**TEXT EXCERPT:**
Begin

Specific things relate to the fact that the French Fifth Republic has been dominated by two major parties: the Gaullists, who have used lots of different names since 1958 and are now called the Republicans, and the Socialist party, with the new Socialist party being recreated in the early 1970s. Most of the time, the two leading candidates – that is, candidates that make it to the second ballot – came from those two parties. It’s incredible when you think about it that most likely in this election, neither party will be present, which means that the French party system is in the process of collapse. Why is that happening? Some of the answers are specifically French.
In the case of the right, the results of the primary are a little bit like the Republican primaries here in the United States – people often vote in Republican primaries for the most conservative candidate, and Fillon was the most conservative of the three, in that he came from an old Catholic subculture, which is a minority in France. People had had it with the old guard – that is, Nicolas Sarkozy, France’s former President, and Juppé, the former Prime Minister.

End

**RECORDED DATA:**
Begin

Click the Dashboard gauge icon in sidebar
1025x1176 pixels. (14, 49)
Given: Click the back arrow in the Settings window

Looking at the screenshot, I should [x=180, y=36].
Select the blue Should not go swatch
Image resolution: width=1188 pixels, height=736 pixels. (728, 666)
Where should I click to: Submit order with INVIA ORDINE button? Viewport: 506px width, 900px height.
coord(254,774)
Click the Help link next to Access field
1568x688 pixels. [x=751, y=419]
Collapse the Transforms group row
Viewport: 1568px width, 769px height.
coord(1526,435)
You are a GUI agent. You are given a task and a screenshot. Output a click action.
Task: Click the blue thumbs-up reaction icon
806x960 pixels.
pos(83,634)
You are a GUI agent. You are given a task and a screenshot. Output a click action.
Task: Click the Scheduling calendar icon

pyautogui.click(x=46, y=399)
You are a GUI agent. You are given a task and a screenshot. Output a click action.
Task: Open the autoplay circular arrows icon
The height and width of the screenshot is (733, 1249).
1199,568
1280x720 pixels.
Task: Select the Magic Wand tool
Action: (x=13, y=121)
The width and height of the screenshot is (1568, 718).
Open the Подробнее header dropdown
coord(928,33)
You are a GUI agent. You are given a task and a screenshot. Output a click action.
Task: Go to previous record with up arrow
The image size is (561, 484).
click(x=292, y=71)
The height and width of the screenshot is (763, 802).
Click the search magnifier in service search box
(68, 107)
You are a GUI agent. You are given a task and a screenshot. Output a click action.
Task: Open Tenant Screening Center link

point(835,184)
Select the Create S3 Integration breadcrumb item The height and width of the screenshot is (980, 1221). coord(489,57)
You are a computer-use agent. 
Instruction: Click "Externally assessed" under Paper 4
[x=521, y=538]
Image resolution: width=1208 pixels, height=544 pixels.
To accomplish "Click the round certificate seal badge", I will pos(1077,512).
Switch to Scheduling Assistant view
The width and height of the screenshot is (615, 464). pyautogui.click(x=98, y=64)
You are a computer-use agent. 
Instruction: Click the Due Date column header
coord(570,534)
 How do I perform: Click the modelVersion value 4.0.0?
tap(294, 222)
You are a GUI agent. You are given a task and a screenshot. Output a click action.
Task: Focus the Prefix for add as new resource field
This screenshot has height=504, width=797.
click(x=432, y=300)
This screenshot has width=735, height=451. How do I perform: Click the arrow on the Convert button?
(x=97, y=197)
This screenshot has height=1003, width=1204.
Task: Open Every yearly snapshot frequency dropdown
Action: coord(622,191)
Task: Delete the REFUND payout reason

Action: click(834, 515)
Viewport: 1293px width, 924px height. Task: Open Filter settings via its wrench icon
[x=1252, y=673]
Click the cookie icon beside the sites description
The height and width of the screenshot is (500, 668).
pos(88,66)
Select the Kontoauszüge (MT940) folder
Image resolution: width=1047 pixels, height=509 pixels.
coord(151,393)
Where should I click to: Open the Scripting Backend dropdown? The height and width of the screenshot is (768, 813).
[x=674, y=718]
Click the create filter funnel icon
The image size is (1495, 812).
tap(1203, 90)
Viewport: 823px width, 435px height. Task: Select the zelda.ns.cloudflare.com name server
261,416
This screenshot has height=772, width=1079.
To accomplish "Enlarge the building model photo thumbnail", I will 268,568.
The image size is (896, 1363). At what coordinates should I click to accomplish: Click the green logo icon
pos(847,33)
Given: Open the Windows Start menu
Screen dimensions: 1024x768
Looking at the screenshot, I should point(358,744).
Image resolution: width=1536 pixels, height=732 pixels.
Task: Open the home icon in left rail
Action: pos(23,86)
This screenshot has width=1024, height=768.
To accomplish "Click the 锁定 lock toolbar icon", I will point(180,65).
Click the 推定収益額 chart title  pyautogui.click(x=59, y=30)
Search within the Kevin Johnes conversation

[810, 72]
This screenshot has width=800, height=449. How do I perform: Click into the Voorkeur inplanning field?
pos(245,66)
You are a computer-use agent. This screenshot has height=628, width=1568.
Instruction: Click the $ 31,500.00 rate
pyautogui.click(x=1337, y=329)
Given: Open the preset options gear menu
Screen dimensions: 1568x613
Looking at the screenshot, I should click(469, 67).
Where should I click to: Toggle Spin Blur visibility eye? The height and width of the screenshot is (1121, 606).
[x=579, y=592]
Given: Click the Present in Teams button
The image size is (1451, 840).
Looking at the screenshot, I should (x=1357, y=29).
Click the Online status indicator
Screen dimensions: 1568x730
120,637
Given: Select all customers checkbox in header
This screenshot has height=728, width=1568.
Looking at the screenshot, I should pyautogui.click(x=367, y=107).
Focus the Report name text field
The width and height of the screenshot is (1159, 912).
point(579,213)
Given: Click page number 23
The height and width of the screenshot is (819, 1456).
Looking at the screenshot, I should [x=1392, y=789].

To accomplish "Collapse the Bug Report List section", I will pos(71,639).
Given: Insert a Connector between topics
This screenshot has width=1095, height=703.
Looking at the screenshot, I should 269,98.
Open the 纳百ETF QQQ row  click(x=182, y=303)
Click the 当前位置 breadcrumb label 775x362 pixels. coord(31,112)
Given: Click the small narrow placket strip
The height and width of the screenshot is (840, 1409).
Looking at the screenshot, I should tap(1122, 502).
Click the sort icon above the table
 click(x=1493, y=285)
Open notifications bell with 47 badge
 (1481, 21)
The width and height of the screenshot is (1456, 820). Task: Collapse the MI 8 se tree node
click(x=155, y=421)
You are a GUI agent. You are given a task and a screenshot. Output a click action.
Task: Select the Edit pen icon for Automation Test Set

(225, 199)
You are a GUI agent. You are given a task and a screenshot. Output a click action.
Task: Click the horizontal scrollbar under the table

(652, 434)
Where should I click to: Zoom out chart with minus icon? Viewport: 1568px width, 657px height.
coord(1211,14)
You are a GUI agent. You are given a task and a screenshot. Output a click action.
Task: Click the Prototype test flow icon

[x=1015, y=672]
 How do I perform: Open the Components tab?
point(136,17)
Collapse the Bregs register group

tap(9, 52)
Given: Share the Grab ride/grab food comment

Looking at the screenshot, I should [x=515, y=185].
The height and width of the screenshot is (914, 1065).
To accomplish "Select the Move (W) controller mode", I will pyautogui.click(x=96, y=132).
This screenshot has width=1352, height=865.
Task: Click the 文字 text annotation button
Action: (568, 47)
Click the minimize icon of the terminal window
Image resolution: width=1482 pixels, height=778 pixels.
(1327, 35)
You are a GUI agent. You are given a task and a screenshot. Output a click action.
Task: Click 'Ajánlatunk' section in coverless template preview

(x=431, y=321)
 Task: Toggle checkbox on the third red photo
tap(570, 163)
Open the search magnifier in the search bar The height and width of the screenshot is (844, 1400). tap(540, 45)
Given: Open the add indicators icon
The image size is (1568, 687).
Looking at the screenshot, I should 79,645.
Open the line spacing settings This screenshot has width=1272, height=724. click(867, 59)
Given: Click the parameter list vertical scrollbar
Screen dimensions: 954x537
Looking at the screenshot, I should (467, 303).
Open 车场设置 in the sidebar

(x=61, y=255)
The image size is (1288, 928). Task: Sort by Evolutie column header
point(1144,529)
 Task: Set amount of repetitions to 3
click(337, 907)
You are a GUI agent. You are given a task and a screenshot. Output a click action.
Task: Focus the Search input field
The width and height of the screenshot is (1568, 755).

End

**REQUIRED TASK A:** Rewrite the paragraph of the excerpt on French politics that begins "In the case of the right" in fewer words, keeping its main facts.
**REQUIRED TASK B:** List every person named in the excerpt on French politics.

**OUTPUT A:** The right's primary resembled US Republican primaries, where people often vote for the most conservative candidate. Fillon was the most conservative of the three and came from an old Catholic subculture that is a minority in France. Voters had also had enough of the old guard: former President Nicolas Sarkozy and former Prime Minister Juppé.

**OUTPUT B:**
- Fillon
- Nicolas Sarkozy
- Juppé